▶ **EXERCISE**: Copies of all lines that contain "checkbox" are needed; take them from the data below.

▶ **TASK INPUT**:

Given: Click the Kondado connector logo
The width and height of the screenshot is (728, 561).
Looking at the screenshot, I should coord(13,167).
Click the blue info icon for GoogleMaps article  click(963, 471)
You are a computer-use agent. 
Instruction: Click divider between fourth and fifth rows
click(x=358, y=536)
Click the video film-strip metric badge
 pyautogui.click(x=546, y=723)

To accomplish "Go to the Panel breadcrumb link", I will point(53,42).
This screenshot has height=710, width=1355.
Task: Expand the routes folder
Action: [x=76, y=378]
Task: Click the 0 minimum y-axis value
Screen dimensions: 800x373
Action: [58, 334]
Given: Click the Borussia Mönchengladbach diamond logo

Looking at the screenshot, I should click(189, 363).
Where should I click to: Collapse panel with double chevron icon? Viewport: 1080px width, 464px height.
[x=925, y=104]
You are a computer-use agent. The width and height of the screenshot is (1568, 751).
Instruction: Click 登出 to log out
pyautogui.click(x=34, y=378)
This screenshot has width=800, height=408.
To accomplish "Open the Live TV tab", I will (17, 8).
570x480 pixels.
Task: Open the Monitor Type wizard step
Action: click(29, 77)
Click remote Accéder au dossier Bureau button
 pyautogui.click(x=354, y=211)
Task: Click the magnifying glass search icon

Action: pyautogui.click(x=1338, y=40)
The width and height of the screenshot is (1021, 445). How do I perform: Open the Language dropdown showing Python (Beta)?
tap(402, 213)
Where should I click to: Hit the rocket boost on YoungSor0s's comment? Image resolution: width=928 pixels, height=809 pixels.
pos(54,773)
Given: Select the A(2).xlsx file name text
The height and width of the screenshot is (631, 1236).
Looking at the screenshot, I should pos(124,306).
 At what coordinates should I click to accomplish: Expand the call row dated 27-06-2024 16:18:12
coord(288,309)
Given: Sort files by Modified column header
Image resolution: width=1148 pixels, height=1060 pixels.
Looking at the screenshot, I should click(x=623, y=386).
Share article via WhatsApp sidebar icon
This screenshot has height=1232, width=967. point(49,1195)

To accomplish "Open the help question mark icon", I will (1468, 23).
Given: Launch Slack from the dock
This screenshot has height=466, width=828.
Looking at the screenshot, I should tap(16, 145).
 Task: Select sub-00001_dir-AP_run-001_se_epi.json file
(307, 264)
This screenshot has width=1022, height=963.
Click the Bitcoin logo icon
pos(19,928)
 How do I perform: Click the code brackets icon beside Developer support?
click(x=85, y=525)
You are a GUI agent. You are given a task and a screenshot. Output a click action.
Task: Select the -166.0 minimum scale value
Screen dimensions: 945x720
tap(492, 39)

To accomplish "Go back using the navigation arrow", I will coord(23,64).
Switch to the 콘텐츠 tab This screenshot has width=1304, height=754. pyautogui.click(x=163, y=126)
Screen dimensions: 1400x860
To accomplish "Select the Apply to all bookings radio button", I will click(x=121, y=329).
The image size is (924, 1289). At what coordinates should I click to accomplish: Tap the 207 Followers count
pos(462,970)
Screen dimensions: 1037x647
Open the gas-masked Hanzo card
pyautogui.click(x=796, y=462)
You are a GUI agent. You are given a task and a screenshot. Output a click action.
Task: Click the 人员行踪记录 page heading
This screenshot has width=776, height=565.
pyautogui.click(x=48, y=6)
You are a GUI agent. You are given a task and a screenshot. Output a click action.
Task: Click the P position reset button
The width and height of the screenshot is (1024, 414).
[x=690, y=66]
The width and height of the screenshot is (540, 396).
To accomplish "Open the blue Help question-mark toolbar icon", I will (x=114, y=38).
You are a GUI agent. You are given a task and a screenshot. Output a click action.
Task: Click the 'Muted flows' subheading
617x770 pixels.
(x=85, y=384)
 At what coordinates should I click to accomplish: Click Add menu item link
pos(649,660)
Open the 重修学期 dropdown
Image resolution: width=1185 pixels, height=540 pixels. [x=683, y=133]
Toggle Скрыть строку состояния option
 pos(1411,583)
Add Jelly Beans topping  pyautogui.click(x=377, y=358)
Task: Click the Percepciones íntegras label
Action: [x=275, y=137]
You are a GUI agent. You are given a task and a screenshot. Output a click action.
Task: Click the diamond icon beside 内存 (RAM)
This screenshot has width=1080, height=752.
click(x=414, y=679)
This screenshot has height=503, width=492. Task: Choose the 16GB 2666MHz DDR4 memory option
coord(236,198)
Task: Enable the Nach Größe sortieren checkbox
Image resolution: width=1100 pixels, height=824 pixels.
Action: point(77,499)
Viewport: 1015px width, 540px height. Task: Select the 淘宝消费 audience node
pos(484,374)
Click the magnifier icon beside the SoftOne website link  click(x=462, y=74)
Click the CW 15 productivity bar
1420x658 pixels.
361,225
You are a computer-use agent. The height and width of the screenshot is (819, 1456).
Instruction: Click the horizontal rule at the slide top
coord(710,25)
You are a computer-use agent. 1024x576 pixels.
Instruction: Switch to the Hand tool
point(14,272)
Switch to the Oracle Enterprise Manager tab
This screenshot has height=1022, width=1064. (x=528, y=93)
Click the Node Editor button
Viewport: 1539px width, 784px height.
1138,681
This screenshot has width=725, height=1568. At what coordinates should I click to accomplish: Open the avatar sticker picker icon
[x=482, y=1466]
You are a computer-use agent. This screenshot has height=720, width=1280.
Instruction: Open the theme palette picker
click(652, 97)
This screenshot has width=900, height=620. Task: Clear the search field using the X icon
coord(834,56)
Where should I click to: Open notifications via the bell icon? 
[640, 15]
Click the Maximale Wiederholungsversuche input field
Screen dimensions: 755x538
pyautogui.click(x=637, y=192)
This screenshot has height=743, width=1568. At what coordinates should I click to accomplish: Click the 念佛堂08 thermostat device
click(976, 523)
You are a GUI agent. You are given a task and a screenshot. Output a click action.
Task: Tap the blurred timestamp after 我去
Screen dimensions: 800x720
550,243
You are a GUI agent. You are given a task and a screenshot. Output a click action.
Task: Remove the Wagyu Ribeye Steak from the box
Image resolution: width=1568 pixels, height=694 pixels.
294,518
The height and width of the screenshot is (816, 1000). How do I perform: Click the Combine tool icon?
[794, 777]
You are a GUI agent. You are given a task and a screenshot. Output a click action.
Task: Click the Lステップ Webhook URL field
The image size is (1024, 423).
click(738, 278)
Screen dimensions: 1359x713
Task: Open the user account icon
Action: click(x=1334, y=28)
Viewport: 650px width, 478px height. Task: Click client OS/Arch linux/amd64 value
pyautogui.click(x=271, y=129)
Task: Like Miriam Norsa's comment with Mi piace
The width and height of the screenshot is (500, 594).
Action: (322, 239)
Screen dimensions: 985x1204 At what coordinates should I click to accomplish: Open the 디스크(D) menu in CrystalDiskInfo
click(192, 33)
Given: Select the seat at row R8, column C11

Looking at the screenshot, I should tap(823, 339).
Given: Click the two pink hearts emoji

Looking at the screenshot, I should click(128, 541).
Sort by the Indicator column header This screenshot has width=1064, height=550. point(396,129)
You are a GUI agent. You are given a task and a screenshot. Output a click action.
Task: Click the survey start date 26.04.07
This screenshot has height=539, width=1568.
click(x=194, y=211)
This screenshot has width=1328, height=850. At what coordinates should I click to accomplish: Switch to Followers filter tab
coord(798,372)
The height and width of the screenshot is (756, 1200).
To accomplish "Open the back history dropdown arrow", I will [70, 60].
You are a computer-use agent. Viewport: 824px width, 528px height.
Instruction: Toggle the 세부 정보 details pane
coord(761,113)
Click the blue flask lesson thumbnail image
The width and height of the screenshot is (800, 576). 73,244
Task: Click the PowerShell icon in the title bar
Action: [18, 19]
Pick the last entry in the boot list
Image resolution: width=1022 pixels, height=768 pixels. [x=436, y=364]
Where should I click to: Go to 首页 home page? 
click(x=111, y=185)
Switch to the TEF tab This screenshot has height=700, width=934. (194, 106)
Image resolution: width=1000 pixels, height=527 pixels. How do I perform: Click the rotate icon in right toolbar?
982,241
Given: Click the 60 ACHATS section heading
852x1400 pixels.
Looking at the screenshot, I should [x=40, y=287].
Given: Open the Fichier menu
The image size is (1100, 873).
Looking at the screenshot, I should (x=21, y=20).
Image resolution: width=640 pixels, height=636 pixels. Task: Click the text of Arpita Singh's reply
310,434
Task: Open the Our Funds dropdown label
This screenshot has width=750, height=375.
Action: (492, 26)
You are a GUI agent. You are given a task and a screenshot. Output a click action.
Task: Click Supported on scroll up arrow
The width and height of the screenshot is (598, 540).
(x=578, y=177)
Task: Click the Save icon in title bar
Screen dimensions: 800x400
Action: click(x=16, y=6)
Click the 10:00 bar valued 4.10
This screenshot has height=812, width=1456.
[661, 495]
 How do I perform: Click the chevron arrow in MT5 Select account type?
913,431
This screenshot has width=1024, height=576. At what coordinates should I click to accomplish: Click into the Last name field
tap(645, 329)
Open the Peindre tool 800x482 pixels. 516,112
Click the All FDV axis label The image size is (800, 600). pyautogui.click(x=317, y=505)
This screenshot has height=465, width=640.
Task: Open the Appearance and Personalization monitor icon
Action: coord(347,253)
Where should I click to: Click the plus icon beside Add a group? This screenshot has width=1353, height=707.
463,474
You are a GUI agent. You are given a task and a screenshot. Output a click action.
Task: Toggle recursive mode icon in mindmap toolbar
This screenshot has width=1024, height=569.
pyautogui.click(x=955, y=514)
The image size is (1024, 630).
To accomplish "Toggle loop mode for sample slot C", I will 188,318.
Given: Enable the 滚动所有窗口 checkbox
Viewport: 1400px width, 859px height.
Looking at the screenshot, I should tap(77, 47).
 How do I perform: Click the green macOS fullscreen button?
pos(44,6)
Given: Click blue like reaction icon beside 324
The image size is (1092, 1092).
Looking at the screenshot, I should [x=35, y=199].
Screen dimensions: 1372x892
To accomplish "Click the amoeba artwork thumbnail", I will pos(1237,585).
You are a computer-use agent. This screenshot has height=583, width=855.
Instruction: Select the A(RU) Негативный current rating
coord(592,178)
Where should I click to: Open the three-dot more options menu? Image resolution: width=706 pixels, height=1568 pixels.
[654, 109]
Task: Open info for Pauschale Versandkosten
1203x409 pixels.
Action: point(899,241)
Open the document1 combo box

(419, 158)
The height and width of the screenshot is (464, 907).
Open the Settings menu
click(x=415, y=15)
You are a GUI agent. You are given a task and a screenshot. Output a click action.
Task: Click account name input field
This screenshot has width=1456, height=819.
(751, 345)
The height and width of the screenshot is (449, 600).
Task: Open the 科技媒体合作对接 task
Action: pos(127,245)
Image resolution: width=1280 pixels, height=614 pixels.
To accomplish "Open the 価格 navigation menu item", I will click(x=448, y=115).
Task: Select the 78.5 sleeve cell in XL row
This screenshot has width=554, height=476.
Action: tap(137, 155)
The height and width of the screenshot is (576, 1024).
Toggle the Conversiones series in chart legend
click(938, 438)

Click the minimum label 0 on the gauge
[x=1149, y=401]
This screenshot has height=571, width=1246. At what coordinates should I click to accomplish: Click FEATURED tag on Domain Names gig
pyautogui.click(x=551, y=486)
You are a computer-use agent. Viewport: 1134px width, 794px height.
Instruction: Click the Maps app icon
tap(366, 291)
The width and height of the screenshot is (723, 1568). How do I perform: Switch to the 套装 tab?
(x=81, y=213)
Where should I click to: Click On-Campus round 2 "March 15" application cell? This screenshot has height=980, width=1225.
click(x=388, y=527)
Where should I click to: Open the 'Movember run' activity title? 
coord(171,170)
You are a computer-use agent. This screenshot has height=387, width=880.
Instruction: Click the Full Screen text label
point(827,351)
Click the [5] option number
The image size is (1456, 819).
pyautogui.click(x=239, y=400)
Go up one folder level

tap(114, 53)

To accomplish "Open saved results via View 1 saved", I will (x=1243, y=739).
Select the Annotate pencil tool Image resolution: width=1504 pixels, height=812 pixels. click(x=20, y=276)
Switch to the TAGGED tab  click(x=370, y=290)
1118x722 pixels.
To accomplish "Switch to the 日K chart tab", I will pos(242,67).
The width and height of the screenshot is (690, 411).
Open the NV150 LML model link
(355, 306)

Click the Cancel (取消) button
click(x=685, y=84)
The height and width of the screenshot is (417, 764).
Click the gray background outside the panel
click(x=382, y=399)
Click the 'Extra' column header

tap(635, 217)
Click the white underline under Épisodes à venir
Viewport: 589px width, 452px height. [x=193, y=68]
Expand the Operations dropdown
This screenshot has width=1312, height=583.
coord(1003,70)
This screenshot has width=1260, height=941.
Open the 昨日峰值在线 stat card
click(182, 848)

▶ **WRITTEN REPLY**:
Task: Enable the Nach Größe sortieren checkbox
Given: Enable the 滚动所有窗口 checkbox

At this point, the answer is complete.